Ustaların yanında çırak, hocaların yanında talebeyim
Akademik titrimden öte kendimi ustaların yanında çırak, hocaların yanında talebe; bir ‘hiç’ olarak tanımlıyorum. Kökboya, yaşam kültürü ve nadide sanatta ‘anonim’ hâle gelebilmeyi umut ediyorum.
Yörük hayatının içerisinden geldim ben. Hayatımızın bir bölümü yazları hep kıl çadırlarda geçti. Oradan gelen bir duyguyla da hiç kendimi bir yere ait hissedemedim.
Renkler geleneğimizde çok önemli bir unsur. Çünkü renk denildiğinde akla bir anlatım dili geliyor. Yani insanoğlu dokumaya başladığı andan itibaren hiçbir renge ihtiyaç duymadan yünün doğal hâlini kullanarak dokumalar gerçekleştirebilirdi. Ama insan içten gelen güzelliğini renklerle ifade etme yolunu tercih etti belirli arayışlardan sonra.
Kökboya, sadece bir bitkinin, böceğin ya da bir deniz kabuklusunun üzerindeki rengin alınıp elyafın üzerine tutundurma meselesi değil. Boyama bizim geleneğimizde derin ve felsefi anlamlar da ifade eden bir kültür. Bir yaşam şeklidir. Yani mesele sadece kimya bilgisiyle çözümlenebilecek kadar yalın değil.
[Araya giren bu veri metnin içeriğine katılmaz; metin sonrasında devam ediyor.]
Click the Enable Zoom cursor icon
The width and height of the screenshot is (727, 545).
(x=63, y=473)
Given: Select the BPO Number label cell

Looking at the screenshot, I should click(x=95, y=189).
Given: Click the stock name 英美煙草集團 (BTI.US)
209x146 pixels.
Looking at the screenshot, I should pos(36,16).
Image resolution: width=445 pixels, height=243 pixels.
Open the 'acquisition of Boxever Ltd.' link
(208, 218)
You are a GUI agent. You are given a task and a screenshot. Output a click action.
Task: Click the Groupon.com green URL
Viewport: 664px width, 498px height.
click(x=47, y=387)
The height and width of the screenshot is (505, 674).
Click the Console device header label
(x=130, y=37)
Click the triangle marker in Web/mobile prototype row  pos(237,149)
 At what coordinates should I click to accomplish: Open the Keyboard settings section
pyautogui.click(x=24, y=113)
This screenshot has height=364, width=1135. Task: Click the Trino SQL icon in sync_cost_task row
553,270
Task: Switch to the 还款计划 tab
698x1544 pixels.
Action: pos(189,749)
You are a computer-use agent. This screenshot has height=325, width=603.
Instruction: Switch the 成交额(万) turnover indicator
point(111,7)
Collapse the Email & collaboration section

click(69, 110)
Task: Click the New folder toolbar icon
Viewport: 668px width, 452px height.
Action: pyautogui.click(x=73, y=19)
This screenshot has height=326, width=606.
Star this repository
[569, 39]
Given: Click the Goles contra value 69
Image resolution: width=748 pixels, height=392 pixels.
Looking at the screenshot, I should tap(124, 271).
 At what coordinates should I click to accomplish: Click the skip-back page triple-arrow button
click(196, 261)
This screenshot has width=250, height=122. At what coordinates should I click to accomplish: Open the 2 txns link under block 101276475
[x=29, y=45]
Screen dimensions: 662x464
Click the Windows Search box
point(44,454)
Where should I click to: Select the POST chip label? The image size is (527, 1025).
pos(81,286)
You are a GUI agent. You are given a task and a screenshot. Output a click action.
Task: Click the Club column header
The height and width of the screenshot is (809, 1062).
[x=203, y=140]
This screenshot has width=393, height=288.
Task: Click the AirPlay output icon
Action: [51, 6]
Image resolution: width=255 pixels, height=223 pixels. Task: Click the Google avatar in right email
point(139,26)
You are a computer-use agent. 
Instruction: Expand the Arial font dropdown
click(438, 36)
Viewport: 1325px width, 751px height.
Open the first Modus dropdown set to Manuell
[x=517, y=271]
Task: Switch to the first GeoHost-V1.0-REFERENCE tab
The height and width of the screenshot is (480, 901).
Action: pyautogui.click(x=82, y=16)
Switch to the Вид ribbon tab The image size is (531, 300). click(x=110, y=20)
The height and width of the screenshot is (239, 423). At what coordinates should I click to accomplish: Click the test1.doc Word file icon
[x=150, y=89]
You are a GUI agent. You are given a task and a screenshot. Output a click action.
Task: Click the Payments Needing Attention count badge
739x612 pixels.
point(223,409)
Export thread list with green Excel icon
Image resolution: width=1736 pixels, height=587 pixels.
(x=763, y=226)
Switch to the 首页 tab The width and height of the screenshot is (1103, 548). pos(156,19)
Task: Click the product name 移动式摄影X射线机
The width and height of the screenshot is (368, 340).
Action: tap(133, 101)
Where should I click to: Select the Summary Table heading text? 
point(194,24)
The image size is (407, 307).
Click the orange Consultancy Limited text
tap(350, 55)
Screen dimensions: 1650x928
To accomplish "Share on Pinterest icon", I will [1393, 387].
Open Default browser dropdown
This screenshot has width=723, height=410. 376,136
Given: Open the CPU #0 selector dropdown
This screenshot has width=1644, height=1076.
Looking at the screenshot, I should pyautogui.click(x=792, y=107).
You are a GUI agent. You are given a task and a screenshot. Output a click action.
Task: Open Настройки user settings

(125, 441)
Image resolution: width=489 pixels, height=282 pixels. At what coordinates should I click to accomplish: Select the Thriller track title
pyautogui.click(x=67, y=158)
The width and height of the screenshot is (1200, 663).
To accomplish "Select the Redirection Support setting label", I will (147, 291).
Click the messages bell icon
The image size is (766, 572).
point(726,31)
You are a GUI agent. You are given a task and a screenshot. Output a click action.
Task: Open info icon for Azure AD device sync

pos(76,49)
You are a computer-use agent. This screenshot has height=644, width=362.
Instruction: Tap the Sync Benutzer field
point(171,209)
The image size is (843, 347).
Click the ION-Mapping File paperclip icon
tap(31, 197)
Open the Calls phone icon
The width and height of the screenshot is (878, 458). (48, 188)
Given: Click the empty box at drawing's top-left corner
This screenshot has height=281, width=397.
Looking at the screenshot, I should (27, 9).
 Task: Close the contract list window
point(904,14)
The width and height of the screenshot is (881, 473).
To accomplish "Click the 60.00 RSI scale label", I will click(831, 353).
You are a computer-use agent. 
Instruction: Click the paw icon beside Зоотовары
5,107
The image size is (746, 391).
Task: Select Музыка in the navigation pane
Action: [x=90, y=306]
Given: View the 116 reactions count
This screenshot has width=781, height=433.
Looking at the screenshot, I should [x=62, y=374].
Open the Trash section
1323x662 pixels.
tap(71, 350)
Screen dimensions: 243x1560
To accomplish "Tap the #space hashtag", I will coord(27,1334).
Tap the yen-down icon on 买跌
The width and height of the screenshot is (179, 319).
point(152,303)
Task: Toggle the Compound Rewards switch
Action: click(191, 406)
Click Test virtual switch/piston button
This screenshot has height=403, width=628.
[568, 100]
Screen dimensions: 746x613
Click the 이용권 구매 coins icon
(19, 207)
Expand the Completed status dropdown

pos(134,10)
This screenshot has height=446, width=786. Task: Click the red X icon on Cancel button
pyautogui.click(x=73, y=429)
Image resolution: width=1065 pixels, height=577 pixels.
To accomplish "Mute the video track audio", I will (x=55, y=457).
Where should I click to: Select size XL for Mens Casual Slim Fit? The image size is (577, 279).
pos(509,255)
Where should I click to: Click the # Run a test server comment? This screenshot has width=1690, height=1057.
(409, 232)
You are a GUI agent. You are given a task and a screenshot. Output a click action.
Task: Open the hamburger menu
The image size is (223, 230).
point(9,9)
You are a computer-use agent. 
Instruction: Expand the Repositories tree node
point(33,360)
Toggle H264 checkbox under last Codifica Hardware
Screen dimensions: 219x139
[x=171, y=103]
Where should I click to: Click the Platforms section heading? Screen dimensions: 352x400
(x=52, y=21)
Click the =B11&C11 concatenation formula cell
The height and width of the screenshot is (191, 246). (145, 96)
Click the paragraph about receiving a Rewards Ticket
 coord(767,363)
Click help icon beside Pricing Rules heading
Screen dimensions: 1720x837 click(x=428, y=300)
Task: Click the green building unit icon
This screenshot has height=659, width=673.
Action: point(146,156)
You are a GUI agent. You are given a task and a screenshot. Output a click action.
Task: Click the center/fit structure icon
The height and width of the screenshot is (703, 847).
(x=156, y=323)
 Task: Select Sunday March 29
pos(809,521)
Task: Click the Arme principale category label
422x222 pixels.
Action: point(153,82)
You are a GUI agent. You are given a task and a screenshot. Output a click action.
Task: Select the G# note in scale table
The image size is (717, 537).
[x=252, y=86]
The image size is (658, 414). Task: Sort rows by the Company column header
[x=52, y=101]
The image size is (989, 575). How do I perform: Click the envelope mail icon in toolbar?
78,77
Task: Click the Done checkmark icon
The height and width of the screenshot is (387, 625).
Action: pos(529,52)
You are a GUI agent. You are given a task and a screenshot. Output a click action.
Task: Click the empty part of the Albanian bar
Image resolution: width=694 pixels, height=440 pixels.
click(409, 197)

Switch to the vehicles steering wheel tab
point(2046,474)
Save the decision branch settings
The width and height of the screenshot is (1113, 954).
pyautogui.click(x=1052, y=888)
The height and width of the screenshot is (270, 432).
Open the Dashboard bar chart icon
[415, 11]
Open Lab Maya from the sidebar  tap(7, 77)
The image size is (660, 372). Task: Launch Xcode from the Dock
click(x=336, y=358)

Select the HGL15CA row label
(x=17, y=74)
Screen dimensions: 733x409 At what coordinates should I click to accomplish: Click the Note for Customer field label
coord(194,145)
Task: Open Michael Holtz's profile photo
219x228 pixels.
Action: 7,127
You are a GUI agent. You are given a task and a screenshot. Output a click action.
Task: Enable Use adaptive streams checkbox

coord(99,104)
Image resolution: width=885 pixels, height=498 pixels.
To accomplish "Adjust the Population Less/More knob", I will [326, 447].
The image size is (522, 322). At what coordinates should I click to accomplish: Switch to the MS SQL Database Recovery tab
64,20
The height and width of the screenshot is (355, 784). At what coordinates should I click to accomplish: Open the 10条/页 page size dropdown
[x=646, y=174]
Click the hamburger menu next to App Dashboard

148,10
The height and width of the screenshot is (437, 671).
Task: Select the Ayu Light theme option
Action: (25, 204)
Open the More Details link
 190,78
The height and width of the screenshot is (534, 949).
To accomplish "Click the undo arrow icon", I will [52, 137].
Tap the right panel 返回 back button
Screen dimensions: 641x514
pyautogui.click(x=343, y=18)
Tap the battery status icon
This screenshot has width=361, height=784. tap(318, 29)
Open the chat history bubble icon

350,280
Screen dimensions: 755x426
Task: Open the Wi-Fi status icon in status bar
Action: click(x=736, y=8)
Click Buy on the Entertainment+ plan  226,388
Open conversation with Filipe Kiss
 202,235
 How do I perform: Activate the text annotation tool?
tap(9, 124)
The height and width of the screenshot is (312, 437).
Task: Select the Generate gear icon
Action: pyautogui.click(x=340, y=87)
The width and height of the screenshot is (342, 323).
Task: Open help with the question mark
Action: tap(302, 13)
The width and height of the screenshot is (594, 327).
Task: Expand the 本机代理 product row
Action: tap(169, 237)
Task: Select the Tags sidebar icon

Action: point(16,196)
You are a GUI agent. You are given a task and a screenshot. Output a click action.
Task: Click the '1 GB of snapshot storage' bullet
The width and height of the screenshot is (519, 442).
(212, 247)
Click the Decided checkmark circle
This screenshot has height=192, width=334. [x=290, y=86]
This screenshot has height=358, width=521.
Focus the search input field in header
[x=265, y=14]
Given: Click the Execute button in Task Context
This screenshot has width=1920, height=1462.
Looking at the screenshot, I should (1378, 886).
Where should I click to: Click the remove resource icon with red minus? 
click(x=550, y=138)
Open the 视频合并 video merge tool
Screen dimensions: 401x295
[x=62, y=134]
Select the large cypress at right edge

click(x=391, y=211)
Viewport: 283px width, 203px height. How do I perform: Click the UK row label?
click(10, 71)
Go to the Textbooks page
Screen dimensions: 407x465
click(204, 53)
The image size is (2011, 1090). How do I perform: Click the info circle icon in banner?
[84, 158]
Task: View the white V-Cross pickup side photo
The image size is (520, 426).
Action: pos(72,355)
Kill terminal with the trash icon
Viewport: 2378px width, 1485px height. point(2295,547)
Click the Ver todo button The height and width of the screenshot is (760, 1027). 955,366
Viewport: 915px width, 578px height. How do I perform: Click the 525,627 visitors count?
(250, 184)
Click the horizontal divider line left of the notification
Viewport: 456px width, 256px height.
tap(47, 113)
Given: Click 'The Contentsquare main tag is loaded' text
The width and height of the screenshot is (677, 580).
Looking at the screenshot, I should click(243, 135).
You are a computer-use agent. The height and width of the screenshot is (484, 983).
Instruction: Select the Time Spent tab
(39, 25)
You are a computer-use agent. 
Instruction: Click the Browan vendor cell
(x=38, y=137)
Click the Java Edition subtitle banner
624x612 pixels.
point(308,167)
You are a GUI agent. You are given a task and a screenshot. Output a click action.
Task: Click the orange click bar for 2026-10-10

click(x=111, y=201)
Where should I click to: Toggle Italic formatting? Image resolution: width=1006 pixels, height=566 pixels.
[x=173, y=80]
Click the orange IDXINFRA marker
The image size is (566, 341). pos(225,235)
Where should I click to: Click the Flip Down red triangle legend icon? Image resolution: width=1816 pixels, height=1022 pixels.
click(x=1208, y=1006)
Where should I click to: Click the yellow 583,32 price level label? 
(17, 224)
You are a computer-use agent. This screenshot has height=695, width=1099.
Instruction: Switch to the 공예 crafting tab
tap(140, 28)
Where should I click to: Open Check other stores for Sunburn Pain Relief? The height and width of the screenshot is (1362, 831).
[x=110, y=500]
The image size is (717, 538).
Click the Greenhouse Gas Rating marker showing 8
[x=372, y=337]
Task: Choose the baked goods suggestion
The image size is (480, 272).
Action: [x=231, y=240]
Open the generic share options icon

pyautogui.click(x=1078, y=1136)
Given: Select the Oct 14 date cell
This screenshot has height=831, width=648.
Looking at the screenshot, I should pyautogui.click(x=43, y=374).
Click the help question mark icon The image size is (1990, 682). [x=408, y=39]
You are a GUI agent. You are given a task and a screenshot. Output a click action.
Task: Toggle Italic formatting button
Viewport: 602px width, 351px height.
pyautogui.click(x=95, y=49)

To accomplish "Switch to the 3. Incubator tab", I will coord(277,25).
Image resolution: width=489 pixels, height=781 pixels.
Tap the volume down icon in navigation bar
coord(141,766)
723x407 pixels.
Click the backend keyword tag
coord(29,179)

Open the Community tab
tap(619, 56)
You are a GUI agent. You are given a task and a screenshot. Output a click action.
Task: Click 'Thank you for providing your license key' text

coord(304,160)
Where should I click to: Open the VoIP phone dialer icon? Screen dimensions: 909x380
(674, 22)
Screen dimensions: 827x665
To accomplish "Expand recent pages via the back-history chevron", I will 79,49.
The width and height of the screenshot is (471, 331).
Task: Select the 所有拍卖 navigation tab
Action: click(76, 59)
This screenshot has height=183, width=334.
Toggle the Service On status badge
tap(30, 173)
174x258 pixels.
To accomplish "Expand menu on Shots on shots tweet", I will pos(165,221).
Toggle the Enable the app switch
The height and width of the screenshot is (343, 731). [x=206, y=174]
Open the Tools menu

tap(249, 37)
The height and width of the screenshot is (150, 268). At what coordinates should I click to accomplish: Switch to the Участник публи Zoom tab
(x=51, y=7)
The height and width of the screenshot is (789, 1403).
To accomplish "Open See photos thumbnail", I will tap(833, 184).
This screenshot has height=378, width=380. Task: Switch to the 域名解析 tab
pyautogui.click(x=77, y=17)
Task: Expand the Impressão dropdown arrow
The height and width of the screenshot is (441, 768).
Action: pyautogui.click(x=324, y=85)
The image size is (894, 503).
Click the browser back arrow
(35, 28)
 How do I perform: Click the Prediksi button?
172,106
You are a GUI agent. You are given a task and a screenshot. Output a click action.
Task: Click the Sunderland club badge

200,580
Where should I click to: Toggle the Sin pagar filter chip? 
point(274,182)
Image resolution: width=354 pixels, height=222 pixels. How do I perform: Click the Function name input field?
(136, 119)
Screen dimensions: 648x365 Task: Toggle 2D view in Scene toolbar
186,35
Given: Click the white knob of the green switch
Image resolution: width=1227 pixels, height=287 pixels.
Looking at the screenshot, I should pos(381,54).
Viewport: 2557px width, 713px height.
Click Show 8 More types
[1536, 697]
O arada renklerin kendiliğinden oluşması süreci beni çok etkilemiştir. Ve ben güzel sanatlar alanı ile ilgilendiğim için de, bir taraftan işim olması ötesinde renklerin peşindeydim. Kendi dünyamdaki o çocukluğumun renkleri… Şu âna kadar büyük bir kısmını başardığımı düşünüyorum çocukluğumdaki renklere dönüşümü.
Hâlâ o arama süreci de bir taraftan devam ediyor.
Kökboya bitkilerle ya da böceklerle veyahut deniz kabuklularıyla, onların üzerindeki rengi -aradaki yardımcı malzemelerle birlikte- boyamak istediğiniz yüzeyin üzerine tutundurma işlemidir. Boyamak istediğiniz yüzey bazen bitkisel kökenli bir elyaf olabilir yani keten olabilir, pamuk olabilir, kenevir olabilir.